** BEGIN Selected excerpt **

Allow reading from any file-like (#330)

* Allow reading from any file-like * new zstd * fix zstandard * reinstate option
dask · Apr 27, 2018 · e2962a9 · e2962a9
1 parent caccd51
commit e2962a9
Show file tree

Hide file tree

Showing 3 changed files with 47 additions and 5 deletions.
diff --git a/fastparquet/api.py b/fastparquet/api.py
@@ -33,7 +33,9 @@ class ParquetFile(object):
     fn: path/URL string or list of paths
         Location of the data. If a directory, will attempt to read a file
         "_metadata" within that directory. If a list of paths, will assume
-        that they make up a single parquet data set.
+        that they make up a single parquet data set. This parameter can also
+        be any file-like object, in which case this must be a single-file
+        dataset.
     verify: bool [False]
         test file start/end byte markers
     open_with: function
@@ -87,6 +89,14 @@ def __init__(self, fn, verify=False, open_with=default_open,
                 self.fn = '_metadata'
             self.fmd = fmd
             self._set_attrs()
+        elif hasattr(fn, 'read'):
+            # file-like
+            self._parse_header(fn, verify)
+            if self.file_scheme not in ['simple', 'empty']:
+                raise ValueError('Cannot use file-like input '
+                                 'with multi-file data')
+            open_with = lambda *args, **kwargs: fn
+            self.fn = None
         else:
             try:
                 fn2 = join_path(fn, '_metadata')

diff --git a/fastparquet/compression.py b/fastparquet/compression.py
@@ -74,18 +74,32 @@ def lz4_decompress(data, uncompressed_size):
 except ImportError:
     pass
 try:
-    import zstd
+    import zstandard
     def zstd_compress(data, **kwargs):
         kwargs['write_content_size'] = False
-        cctx = zstd.ZstdCompressor(**kwargs)
-        return cctx.compress(data, allow_empty=True)
+        cctx = zstandard.ZstdCompressor(**kwargs)
+        return cctx.compress(data)
     def zstd_decompress(data, uncompressed_size):
-        dctx = zstd.ZstdDecompressor()
+        dctx = zstandard.ZstdDecompressor()
         return dctx.decompress(data, max_output_size=uncompressed_size)
     compressions['ZSTD'] = zstd_compress
     decompressions['ZSTD'] = zstd_decompress
 except ImportError:
     pass
+if 'ZSTD' not in compressions:
+    try:
+        import zstd
+        def zstd_compress(data, **kwargs):
+            kwargs['write_content_size'] = False
+            cctx = zstd.ZstdCompressor(**kwargs)
+            return cctx.compress(data, allow_empty=True)
+        def zstd_decompress(data, uncompressed_size):
+            dctx = zstd.ZstdDecompressor()

** END Selected excerpt **
** BEGIN Rows **

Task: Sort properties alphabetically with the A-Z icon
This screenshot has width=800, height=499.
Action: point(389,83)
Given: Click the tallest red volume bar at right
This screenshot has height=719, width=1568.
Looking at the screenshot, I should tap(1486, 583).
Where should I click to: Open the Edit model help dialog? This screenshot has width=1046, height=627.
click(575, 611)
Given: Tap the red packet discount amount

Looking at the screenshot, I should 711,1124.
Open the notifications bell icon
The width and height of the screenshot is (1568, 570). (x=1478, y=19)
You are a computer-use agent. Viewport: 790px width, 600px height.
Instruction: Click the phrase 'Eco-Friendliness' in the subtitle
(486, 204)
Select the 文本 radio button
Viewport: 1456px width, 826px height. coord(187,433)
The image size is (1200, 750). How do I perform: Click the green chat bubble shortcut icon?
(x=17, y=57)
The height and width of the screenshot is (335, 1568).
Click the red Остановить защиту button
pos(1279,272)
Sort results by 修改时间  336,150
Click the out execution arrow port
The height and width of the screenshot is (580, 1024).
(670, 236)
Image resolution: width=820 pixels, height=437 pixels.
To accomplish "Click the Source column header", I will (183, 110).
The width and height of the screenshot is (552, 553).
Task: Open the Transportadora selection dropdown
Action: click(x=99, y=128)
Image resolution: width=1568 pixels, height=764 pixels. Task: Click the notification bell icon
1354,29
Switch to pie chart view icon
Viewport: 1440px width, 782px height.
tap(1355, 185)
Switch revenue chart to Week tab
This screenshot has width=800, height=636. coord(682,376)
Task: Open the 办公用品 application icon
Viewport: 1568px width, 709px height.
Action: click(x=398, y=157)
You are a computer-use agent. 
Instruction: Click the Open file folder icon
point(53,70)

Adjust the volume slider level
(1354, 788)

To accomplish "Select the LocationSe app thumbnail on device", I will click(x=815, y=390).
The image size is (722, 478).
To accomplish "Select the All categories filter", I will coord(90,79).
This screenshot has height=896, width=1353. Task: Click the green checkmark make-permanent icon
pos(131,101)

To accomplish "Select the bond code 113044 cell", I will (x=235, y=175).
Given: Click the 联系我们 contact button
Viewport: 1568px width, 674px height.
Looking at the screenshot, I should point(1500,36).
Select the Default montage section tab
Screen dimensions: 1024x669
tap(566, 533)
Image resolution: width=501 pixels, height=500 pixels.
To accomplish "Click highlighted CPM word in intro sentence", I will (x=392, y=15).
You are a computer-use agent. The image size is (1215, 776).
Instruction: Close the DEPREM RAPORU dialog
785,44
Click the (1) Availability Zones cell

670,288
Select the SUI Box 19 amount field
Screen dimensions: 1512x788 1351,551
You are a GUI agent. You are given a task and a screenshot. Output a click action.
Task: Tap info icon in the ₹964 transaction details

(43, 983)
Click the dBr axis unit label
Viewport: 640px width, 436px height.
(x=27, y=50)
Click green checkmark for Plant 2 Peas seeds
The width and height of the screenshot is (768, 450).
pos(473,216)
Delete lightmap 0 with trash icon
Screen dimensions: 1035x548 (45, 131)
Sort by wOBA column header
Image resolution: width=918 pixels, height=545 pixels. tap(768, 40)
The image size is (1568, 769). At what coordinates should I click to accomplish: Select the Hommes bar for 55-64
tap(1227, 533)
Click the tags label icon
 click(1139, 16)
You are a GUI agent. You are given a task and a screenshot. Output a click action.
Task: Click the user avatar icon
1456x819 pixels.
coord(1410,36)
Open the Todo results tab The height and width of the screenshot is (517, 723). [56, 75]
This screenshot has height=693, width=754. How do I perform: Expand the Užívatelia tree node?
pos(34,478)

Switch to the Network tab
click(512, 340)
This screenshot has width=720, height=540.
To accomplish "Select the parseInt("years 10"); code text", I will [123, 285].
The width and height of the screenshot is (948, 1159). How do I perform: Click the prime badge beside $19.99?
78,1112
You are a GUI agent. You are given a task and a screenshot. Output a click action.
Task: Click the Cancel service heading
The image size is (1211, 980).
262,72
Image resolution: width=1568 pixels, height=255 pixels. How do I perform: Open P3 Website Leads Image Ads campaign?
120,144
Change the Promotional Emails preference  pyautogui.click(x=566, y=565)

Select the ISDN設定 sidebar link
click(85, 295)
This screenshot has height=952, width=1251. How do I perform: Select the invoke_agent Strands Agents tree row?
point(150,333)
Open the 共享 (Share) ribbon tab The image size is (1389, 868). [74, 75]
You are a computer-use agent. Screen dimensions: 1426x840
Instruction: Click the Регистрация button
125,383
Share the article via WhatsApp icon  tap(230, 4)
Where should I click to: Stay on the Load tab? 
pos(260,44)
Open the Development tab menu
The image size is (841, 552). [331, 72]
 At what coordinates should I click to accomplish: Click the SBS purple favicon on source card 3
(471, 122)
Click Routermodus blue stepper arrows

** END Rows **

Exercises
**a.** Answer these about the commit diff:
(i) How many changed files does the commit diff say it shows?
(ii) What exception type is raised when file-like input is used with multi-file data?
(iii) Which module is imported in place of zstd in the revised compression code?
**b.** Can you echo the commit diff between "Allow reading from any file-like (#330)" and "and 5 deletions.", inclusive?

Results in order
**a.**
(i) 3
(ii) ValueError
(iii) zstandard

**b.**
Allow reading from any file-like (#330)

* Allow reading from any file-like * new zstd * fix zstandard * reinstate option
dask · Apr 27, 2018 · e2962a9 · e2962a9
1 parent caccd51
commit e2962a9
Show file tree

Hide file tree

Showing 3 changed files with 47 additions and 5 deletions.